- [TASK REQUIREMENTS]: Transcribe the data below verbatim, starting with the line containing "Where should I" and continuing through the line containing "click(x=49, y=63)". Omit the pictures from your answer.

- [DATA FOR THIS TASK]:
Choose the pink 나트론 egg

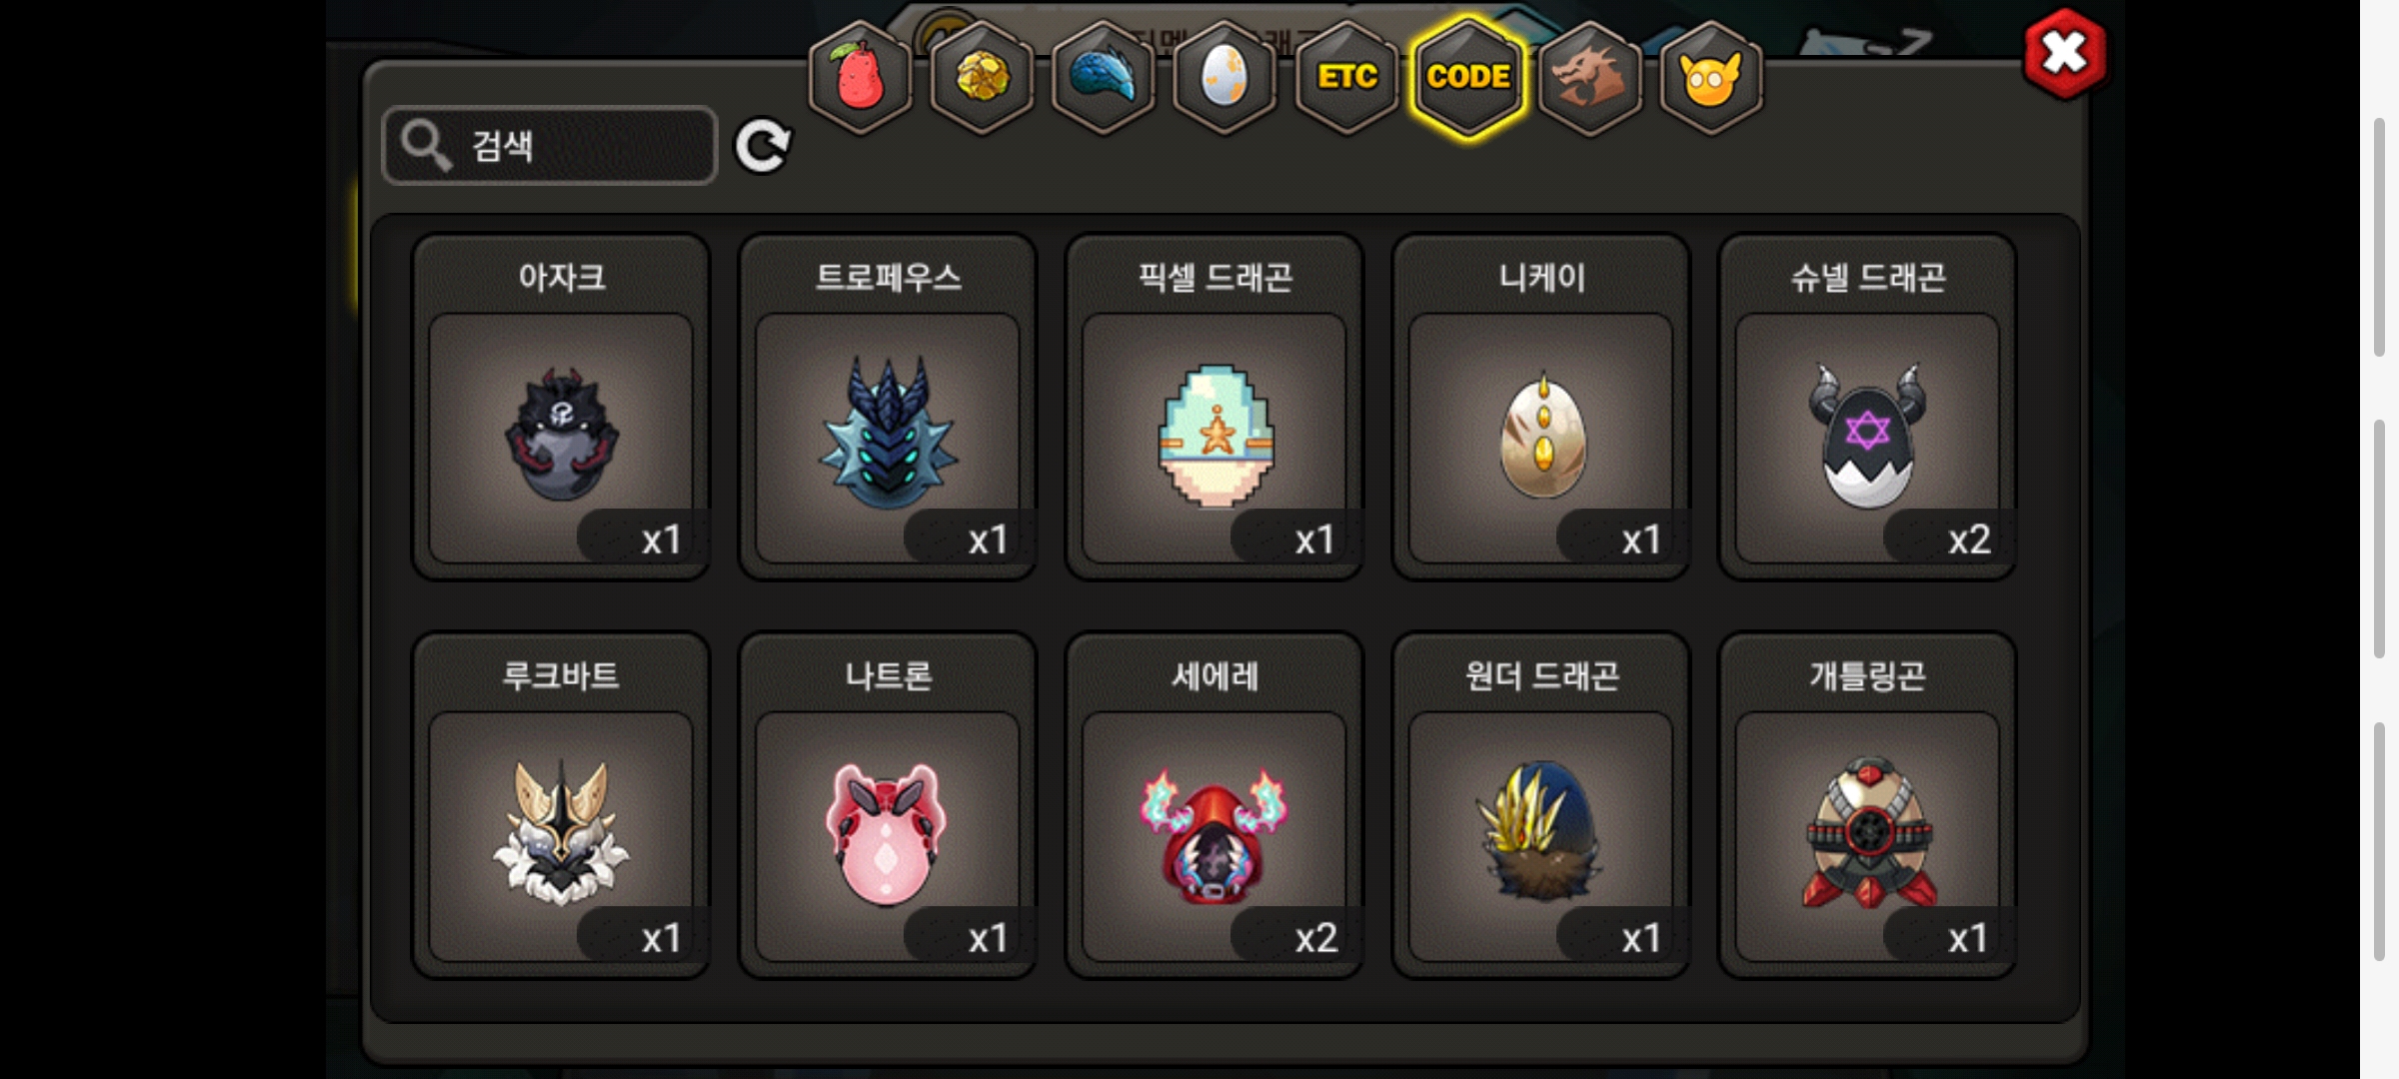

---

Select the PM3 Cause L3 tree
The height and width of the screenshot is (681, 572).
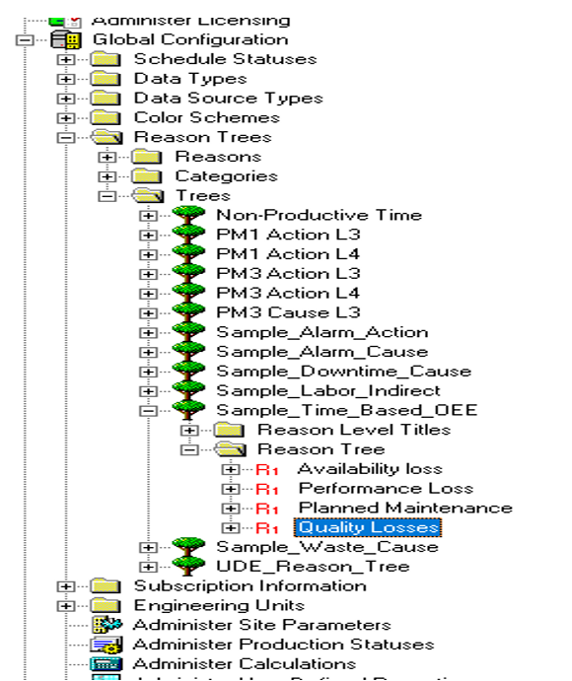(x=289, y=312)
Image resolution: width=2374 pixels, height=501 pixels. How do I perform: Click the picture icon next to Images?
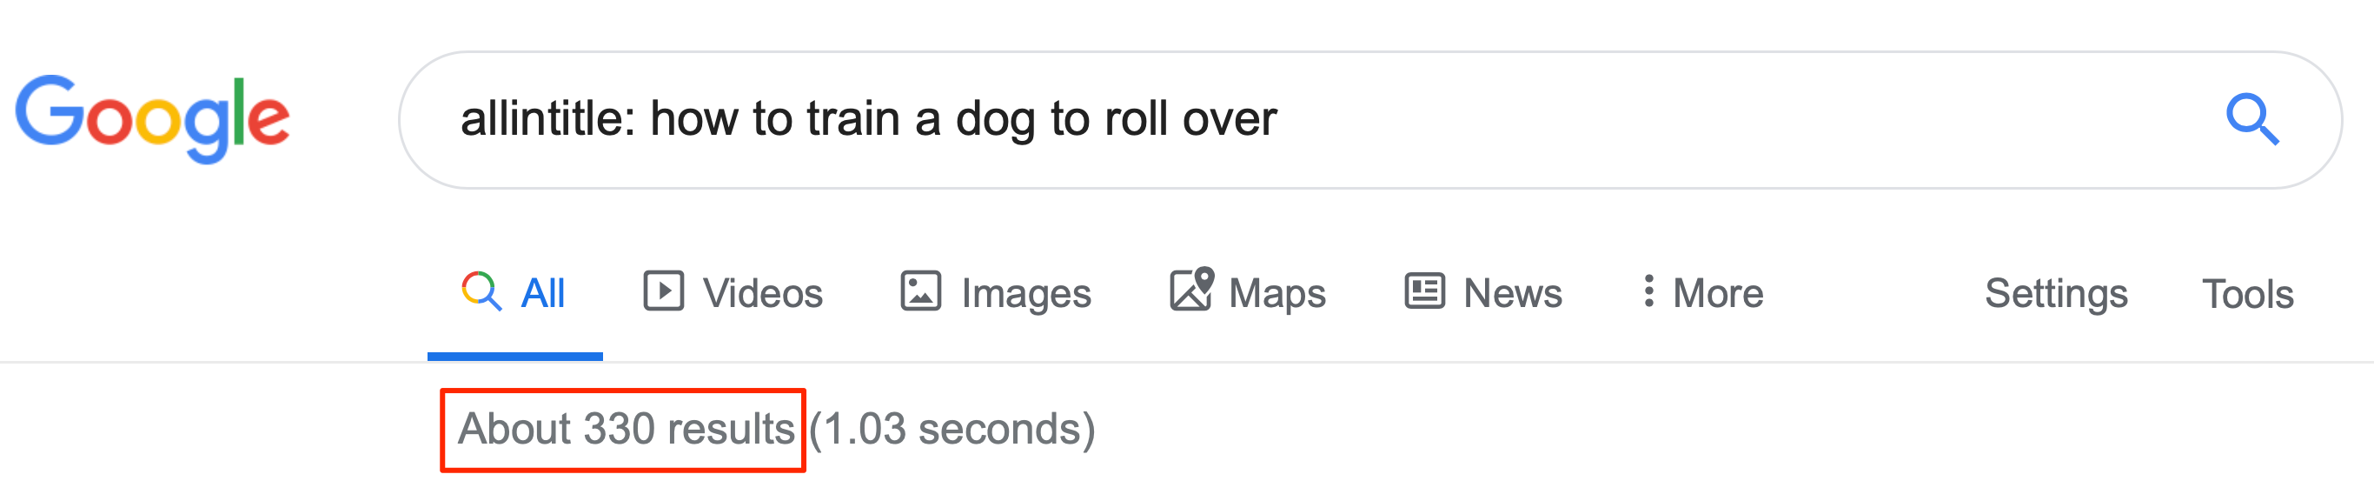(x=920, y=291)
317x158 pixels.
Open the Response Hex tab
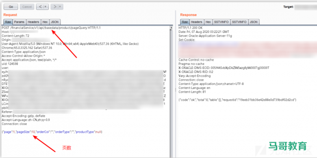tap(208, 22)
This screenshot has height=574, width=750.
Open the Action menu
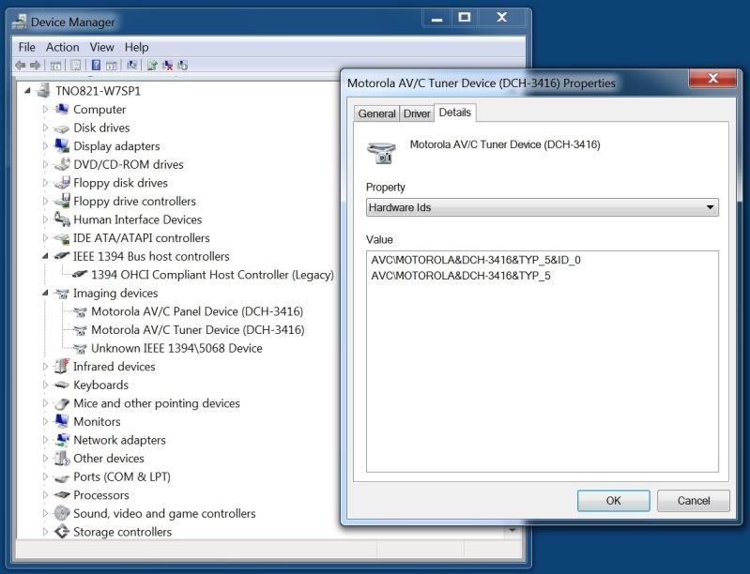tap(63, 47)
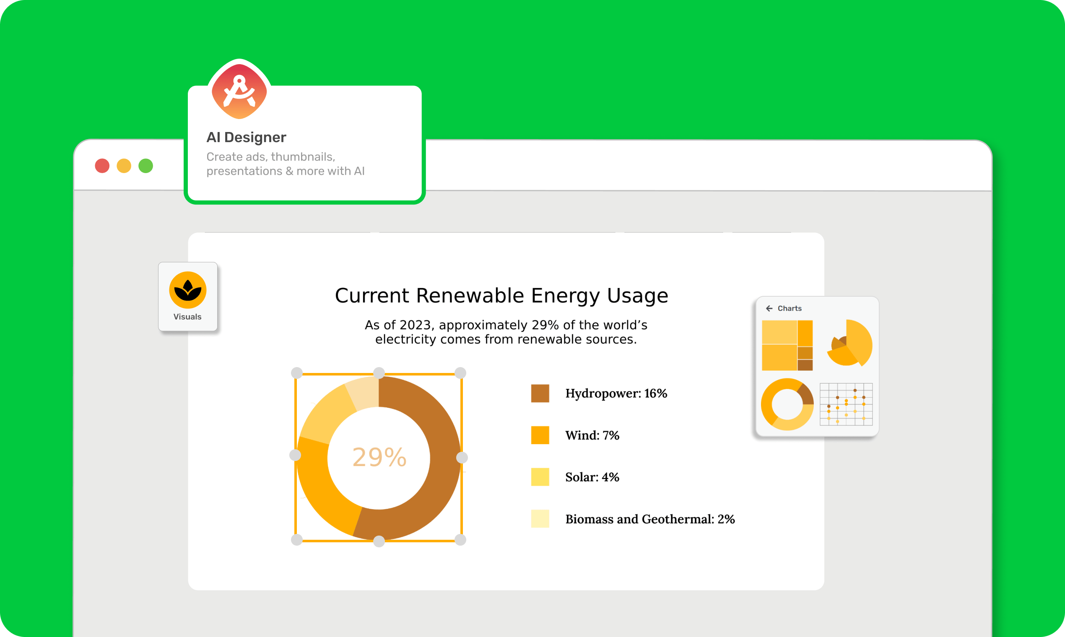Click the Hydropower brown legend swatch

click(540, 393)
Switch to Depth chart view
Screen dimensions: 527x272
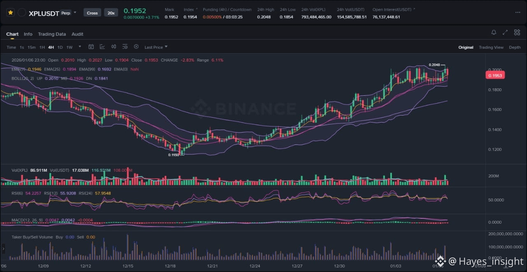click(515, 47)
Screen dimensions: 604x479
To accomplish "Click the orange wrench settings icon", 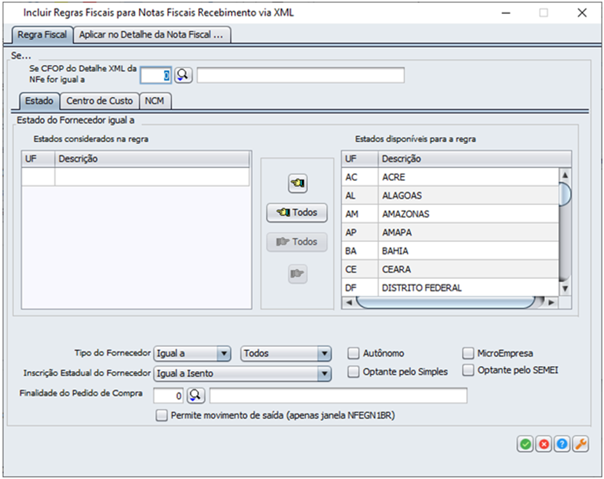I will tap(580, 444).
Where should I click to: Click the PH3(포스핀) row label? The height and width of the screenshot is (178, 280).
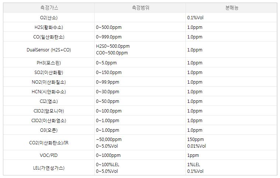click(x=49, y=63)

==

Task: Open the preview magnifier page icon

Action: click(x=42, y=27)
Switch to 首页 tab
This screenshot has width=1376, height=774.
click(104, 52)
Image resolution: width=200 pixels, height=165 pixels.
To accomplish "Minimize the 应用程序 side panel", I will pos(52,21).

- [OUTPUT BELOW]:
Where should I click to: Click the PH3(포스핀) row label? The height and width of the screenshot is (178, 280).
click(x=49, y=63)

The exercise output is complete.